Im zweiten Schritt versuchen wir dann, diese Erkenntnisse auf unterschiedliche Institutionen anzuwenden. Zum einen Institutionen, die wir schon lange kennen: Parlamente, Regierungen, Gerichte, Zentralbanken. Zum anderen Institutionen, die speziell für den Klimaschutz geschaffen wurden oder noch geschaffen werden sollen.

Das machen wir nicht nur in Deutschland oder Europa, sondern auf internationaler Ebene. Wir arbeiten in der Arbeitsgruppe mit internationalen Fellows zusammen und können das Thema so weltumspannend abdecken. Unser Ziel ist es, am Ende einen Bewertungsrahmen für Institutionen zu haben. Im Idealfall können wir sogar Vorschläge entwickeln, wie man Institutionen hin zu besserem Klimaschutz verändern kann.

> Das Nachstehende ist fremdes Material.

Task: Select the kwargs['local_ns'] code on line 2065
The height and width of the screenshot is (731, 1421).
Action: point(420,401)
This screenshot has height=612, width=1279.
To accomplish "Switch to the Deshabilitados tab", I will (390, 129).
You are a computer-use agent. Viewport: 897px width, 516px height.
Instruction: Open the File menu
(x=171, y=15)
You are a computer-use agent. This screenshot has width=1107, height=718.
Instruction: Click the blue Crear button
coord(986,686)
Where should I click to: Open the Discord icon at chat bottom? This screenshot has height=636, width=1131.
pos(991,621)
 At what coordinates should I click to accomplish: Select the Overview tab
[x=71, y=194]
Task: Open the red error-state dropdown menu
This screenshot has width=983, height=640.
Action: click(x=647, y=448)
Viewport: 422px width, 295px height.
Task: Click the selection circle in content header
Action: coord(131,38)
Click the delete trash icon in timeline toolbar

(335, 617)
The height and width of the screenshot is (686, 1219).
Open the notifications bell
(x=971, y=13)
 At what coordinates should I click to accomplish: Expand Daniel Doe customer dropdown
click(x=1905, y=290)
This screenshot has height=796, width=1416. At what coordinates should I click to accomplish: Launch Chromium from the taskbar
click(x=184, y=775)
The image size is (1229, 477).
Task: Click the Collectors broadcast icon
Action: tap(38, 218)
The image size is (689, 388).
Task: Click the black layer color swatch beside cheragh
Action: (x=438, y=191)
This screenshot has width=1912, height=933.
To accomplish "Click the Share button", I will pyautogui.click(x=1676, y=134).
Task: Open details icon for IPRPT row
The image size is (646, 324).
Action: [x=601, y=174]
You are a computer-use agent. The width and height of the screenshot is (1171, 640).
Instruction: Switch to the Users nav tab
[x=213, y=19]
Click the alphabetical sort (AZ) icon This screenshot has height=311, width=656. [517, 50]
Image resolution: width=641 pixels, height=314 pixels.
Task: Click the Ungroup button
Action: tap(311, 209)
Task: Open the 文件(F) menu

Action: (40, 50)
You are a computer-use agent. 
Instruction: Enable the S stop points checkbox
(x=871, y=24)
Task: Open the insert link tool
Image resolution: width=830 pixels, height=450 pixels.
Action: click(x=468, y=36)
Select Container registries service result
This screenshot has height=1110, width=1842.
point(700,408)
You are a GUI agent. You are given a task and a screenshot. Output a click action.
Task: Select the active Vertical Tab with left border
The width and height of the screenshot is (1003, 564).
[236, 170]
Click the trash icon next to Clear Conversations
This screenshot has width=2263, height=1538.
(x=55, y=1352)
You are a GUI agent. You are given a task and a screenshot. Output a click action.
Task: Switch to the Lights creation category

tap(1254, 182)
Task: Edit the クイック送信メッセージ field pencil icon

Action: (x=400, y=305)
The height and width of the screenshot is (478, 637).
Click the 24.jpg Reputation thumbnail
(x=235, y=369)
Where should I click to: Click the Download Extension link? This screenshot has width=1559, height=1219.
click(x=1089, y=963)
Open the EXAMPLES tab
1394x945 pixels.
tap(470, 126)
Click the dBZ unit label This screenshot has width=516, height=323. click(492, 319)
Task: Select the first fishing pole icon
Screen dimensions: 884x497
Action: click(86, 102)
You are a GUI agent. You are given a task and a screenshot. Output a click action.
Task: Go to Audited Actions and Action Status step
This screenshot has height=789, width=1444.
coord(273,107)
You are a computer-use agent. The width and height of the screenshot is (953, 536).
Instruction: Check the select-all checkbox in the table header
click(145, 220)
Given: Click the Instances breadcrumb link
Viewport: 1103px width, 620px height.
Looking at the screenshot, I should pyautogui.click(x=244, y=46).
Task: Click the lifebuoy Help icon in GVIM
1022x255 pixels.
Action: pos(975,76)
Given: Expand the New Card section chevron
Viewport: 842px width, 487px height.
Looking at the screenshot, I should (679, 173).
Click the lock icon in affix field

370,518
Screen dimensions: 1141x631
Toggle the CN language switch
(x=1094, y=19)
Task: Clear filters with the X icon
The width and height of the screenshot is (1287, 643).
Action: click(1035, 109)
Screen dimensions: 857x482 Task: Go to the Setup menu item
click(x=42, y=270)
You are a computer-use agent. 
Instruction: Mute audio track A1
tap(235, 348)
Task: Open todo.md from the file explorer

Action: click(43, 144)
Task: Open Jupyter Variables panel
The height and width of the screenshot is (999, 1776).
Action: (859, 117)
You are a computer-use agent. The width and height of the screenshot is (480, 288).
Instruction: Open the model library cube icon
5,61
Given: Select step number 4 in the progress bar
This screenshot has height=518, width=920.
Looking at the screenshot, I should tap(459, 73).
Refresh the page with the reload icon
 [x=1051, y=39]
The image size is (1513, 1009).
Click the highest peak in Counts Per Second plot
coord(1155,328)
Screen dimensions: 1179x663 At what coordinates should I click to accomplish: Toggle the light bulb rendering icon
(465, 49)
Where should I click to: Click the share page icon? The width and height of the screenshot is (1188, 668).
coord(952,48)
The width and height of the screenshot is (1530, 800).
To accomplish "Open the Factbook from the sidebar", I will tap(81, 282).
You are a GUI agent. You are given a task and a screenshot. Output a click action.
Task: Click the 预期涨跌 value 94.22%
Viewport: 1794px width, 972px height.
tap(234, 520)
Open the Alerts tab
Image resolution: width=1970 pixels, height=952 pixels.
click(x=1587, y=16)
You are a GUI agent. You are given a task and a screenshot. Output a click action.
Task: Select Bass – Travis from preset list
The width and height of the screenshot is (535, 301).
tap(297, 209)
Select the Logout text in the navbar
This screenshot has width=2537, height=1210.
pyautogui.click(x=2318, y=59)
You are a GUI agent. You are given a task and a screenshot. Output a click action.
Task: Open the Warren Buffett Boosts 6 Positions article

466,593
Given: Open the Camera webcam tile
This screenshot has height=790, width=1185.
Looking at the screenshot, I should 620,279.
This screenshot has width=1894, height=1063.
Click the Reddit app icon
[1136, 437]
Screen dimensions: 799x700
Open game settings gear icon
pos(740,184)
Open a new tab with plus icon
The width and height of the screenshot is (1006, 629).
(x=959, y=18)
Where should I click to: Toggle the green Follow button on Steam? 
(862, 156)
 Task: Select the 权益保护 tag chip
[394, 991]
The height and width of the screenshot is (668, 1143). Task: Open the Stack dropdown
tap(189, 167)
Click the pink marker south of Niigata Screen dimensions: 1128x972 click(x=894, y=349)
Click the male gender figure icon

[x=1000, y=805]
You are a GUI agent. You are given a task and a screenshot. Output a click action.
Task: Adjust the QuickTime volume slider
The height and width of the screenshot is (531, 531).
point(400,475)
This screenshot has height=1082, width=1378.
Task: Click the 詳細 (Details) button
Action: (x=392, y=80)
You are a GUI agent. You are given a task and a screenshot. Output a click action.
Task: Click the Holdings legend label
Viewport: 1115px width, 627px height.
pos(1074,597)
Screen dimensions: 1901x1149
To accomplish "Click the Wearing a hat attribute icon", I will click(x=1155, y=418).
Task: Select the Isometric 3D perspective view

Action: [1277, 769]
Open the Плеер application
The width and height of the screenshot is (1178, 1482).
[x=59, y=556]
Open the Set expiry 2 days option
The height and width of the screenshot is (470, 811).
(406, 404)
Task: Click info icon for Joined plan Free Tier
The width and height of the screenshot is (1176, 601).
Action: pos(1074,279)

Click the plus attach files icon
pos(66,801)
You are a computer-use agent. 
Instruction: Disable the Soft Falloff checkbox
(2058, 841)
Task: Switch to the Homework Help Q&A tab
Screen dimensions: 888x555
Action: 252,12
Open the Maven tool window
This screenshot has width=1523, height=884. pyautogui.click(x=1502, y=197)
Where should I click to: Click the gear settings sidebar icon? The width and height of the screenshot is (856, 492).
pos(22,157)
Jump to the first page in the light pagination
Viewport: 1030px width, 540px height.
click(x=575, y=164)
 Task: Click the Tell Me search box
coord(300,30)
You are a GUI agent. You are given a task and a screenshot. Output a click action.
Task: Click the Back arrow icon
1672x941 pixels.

Wir suchen also Antworten auf die Frage: Wie kann man Institutionen schaffen, die einerseits gesellschaftlichen Rückhalt haben und andererseits effektiven Klimaschutz ermöglichen?

Prof. Dr. Ann-Katrin Kaufhold ist Expertin für Öffentliches Recht und Inhaberin des Lehrstuhls für Staats- und Verwaltungsrecht an der Juristischen Fakultät der LMU. Zu ihren Forschungsschwerpunkten gehören das Klimaverfassungsrecht und die Sustainable-Finance-Regulierung. Gemeinsam mit Prof. Dr. Rüdiger Veil leitet sie die Forschungsgruppe „The Institutional Architecture for a 1.5 °C World“ am Center for Advanced Studies der LMU. Sie ist außerdem beteiligt an der Munich Climate School und Mitglied des Arbeitskreises Finanzmarktgesetzgebung beim Bundesministerium der Finanzen.